Billed as "A Grownup's Prequel to Peter Pan," the Broadway National Tour of 'Peter and the Starcatcher' opened an exhilarating show last night to an overflowing crowd of enthusiasts at ASU Gammage. Joey deBettencourt (Boy, Peter) and Jimonn Cole (the dastardly Slank) talked before the show about being leaders of a giant, onstage make-believe game.
"It's not what you'd expect. It's like contemporary vaudeville," deBettnecourt began. Sounding like wide-eyed kids on a roller coaster, Cole added about the Tony Award winning show, "It's fast, fast storytelling.
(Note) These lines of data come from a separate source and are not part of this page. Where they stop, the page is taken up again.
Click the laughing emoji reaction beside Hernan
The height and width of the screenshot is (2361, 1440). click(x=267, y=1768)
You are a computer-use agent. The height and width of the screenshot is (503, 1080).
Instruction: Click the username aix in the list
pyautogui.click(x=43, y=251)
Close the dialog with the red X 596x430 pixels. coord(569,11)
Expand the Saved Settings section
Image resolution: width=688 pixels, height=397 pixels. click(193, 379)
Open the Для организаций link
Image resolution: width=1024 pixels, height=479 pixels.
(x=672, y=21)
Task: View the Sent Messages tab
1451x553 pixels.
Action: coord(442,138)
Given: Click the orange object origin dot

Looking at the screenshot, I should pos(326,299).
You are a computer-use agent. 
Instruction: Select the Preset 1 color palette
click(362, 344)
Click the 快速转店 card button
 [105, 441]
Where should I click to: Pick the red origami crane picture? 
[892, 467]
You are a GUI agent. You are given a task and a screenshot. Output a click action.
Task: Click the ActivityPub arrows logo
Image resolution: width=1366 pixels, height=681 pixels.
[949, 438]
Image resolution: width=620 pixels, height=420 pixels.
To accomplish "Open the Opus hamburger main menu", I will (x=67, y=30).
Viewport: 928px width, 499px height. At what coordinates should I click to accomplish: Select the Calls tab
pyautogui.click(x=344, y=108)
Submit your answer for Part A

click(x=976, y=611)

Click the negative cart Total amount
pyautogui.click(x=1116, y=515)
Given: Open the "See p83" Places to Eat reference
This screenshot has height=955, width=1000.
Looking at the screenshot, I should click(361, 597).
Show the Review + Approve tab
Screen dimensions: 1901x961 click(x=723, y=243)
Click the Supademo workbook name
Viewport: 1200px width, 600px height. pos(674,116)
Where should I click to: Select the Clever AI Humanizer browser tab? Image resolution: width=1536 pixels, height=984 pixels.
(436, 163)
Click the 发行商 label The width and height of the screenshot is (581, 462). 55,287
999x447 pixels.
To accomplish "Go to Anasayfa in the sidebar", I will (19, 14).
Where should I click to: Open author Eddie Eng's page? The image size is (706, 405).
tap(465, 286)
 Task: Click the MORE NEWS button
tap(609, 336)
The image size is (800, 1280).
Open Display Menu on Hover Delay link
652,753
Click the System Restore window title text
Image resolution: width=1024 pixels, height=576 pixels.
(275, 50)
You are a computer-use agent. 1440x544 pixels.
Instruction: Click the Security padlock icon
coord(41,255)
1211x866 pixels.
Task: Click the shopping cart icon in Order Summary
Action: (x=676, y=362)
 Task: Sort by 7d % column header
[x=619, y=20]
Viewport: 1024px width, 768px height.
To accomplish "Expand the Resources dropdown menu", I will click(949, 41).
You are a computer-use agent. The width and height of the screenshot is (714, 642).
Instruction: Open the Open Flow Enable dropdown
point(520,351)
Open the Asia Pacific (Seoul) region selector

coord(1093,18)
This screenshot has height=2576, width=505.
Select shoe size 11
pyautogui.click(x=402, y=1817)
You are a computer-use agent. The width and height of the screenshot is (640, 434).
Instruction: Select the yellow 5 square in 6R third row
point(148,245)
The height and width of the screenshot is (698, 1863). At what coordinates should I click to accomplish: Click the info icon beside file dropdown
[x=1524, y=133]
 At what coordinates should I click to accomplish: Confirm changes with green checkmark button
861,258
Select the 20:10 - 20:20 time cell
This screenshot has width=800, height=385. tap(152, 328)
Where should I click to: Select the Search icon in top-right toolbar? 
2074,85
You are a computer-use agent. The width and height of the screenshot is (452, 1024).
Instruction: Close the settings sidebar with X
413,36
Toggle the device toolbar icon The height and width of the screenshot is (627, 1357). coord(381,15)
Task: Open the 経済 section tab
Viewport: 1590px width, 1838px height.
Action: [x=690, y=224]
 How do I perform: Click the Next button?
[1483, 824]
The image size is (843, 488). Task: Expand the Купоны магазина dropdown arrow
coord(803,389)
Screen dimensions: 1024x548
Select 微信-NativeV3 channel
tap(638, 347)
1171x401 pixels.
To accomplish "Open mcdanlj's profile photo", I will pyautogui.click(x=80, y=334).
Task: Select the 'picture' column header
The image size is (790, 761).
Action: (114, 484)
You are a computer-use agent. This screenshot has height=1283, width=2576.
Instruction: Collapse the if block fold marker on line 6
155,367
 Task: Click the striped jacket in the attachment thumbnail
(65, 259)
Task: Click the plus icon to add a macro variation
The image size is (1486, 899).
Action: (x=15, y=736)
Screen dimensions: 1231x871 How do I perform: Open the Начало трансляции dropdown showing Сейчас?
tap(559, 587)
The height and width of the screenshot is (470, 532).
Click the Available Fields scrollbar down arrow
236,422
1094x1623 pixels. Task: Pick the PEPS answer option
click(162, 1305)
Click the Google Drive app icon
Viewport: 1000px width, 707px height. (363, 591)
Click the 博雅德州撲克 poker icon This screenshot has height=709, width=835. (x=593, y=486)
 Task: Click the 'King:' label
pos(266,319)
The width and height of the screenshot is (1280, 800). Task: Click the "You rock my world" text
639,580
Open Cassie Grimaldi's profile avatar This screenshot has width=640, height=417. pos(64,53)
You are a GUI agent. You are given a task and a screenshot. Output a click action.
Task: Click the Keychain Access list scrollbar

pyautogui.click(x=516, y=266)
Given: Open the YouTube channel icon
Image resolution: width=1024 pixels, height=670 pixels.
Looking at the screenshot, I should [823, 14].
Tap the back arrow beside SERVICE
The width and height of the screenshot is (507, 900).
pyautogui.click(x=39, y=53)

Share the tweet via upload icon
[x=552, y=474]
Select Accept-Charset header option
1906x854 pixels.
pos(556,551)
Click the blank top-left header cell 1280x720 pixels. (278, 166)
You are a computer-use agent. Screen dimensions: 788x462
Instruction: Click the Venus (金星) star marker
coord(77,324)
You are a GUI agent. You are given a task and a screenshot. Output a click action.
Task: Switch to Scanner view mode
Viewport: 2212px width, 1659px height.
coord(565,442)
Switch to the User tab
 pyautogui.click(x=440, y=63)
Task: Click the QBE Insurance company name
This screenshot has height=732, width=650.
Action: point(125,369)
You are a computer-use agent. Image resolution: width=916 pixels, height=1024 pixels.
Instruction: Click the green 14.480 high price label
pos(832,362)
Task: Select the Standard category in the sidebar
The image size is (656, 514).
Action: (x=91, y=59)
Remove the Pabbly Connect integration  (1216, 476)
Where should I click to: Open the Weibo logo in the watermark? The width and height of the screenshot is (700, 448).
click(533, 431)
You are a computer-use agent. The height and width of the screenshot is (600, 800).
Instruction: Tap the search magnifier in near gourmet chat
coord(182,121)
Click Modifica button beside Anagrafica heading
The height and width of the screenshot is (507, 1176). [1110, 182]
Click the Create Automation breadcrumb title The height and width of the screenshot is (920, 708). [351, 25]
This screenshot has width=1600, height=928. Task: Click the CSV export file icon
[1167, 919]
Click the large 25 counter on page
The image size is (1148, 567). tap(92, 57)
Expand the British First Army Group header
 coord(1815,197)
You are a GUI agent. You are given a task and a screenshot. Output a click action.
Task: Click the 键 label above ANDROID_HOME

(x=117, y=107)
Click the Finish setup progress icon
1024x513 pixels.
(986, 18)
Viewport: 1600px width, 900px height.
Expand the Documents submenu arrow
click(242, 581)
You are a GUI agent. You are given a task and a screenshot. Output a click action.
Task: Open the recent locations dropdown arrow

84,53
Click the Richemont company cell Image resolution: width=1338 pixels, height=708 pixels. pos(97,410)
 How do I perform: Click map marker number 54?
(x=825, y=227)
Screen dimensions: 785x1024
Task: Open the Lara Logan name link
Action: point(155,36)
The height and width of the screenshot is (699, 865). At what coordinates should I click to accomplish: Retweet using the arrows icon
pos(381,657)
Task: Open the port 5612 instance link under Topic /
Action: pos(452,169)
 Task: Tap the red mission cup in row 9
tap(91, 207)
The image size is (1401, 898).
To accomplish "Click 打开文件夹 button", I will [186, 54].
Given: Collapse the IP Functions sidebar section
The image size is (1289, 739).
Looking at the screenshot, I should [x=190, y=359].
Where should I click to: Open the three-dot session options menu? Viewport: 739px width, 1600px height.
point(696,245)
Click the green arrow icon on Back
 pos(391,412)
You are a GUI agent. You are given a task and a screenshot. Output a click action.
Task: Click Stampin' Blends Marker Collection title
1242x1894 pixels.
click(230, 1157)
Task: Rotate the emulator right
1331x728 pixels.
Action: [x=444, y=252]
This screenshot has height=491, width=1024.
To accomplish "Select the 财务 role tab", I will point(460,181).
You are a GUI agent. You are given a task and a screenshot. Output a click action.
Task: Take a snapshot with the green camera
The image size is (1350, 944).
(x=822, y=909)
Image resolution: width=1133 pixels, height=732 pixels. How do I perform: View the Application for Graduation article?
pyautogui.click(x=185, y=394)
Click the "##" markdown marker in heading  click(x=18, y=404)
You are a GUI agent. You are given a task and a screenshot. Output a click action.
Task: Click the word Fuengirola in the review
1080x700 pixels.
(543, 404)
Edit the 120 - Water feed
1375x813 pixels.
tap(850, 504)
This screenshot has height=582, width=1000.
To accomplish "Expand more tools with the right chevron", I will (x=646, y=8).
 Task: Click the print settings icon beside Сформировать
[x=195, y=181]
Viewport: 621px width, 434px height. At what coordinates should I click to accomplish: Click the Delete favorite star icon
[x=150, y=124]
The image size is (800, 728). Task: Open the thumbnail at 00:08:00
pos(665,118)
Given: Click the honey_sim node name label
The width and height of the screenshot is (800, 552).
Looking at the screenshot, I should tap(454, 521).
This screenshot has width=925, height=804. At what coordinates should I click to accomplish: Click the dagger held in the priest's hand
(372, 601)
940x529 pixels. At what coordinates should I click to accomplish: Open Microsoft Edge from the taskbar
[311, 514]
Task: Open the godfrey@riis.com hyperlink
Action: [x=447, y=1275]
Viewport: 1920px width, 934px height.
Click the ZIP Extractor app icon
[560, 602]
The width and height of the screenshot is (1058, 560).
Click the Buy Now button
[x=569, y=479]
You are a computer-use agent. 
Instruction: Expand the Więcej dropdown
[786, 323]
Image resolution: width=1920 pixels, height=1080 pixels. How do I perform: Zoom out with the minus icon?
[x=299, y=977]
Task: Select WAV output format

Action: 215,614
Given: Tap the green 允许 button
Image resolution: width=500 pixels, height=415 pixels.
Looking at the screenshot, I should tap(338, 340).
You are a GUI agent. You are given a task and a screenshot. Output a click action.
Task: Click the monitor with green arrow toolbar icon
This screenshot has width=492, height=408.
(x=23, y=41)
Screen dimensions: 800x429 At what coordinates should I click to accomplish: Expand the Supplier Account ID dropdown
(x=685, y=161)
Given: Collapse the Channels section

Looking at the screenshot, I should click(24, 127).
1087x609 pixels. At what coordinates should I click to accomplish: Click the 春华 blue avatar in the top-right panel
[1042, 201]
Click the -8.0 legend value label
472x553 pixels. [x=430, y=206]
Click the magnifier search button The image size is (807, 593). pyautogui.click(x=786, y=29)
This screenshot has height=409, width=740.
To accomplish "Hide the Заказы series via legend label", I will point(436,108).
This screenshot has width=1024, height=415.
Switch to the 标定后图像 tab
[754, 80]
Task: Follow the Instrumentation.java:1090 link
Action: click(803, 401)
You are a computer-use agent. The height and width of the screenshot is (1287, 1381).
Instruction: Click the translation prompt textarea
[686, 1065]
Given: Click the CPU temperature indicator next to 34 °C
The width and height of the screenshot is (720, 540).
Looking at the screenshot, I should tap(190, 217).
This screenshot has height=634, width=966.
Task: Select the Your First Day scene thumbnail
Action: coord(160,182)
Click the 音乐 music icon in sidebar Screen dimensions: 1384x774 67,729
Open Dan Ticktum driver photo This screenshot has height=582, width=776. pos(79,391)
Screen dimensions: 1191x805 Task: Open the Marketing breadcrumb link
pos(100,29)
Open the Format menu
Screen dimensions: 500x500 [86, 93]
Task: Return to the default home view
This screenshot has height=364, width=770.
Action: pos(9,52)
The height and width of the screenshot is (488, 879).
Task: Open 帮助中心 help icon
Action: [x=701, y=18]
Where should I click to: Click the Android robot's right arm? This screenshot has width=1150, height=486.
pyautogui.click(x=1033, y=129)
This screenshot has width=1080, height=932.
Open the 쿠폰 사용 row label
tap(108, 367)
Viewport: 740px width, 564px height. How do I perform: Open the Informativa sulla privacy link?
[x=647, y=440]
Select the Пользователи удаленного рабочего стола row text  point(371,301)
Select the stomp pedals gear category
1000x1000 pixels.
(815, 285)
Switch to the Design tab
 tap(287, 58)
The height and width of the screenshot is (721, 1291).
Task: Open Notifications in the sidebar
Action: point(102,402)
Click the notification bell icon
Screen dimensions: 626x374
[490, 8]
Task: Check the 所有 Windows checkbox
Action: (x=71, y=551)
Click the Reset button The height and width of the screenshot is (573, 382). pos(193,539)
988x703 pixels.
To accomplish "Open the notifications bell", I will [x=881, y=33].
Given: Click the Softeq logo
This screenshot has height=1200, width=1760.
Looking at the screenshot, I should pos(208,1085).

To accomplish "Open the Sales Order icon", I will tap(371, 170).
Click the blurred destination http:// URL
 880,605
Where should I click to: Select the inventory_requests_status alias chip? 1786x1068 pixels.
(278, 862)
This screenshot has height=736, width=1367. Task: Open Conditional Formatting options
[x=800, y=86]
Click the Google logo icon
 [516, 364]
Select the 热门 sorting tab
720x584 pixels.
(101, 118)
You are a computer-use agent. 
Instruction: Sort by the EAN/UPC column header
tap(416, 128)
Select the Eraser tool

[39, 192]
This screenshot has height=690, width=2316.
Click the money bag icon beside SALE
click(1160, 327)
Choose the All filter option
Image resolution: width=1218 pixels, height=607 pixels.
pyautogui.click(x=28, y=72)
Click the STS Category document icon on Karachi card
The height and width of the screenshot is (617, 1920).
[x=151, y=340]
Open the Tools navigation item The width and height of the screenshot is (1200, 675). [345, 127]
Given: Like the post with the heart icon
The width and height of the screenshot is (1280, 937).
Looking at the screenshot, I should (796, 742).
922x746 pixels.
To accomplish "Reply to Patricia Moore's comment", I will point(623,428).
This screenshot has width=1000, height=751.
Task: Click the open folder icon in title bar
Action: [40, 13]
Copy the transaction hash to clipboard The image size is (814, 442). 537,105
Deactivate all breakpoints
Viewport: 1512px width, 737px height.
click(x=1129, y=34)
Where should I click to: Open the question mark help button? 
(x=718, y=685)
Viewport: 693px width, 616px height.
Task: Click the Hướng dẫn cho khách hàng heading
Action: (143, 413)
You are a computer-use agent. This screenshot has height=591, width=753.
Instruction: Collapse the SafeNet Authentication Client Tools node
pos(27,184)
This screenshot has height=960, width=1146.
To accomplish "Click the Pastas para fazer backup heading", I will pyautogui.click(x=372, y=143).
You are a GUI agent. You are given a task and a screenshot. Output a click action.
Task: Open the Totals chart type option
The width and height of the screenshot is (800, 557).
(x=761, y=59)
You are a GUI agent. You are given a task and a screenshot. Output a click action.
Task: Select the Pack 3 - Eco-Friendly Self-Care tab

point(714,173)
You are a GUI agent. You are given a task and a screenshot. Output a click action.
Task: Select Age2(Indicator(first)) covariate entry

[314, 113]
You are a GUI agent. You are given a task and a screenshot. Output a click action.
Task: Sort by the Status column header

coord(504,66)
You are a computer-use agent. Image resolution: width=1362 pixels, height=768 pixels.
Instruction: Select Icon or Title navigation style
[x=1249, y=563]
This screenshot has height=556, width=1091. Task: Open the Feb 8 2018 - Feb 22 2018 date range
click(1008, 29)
These amazing, innovative changes keep happening. You essentially watch an acting troupe morph right in front of you."
The play, based on the like-titled Dave Barry / Ridley Pearson novel, spouts Barry's sharp tongue-in-cheek humor through Pearson's lightning action, depicting Peter Pan's life before J.M. Barrie or Disney caught up to him.
In a brilliant adaptation full of surprises, the super speed show worked so well at Gammage because the crowd absorbed the story through multiple-sensory staging. That is, the creaking human-body walls, the simple rope boxing rings, the bird wing-flapping rubber gloves, and the neon-lit plastic toy ships all cozy up and contribute to the rapid-fire puns and acrobatic phrases that told the story.
DeBettencourt and Cole, like all of the scant 16 actors who never really exit or rest, played at least three different characters, changing mid-stage. Except for split-second effect, the lights never went down. Every new scene and prop change occurred in full view while the plot surged ahead. All of the stunts and stage tricks were exposed, somehow making the fantasy more engaging, rather than demolishing it.
A goodly part of last night's whirring magic was that all of the loud, lightning wit and constant, unexpected character switches all fit seamlessly together. Taking in the condiment squirt bottle and kitchen mop costuming, the bent fork and bottle cap set styling, feels like peeling back the brightest child's imagination and stepping into the fireworks inside his mind.
"With so much goofiness in a hilarious play," deBettencourt said, the challenge is ".... figuring out how to carry the emotional truth... when not to be stylized.... the time and places to be honest." DeBettencourt noted that he loves playing Boy (Peter) for exactly that reason. "He's not the funny one; he's grounded. I really like being that emotional through-line."
For Cole, personally, part of the unexpected is "a chance to dive into my dark side." As an actor often cast as the young cop, the good soldier, or the priest, he said exploring the evil and meanness in Slank (who imprisons and intends to kill Peter) "is fun and liberating."
The play's standout, swash-buckling comedian was the incomparable John Sanders as Black Stache. Like cookie dough putty in his one remaining hand, the audience snickered and cackled and roared, whistled and clapped, for Sanders. All these reactions occurred when his hand was unceremoniously severed from the rest of him, as he winced and writhed through a full two minute monologue comprised exclusively of repeated, "Oh my gods."
"This whole experience, for me, has been about how I, how everyone, can fit into the unexpected," said deBettencourt at the conversation's end. "Imagination can allow for magical change," agreed Cole.
The grand scale, delectable pretending continues through Sunday with seven performances still to go at ASU Gammage. The trick will be snagging a ticket before the show sells out.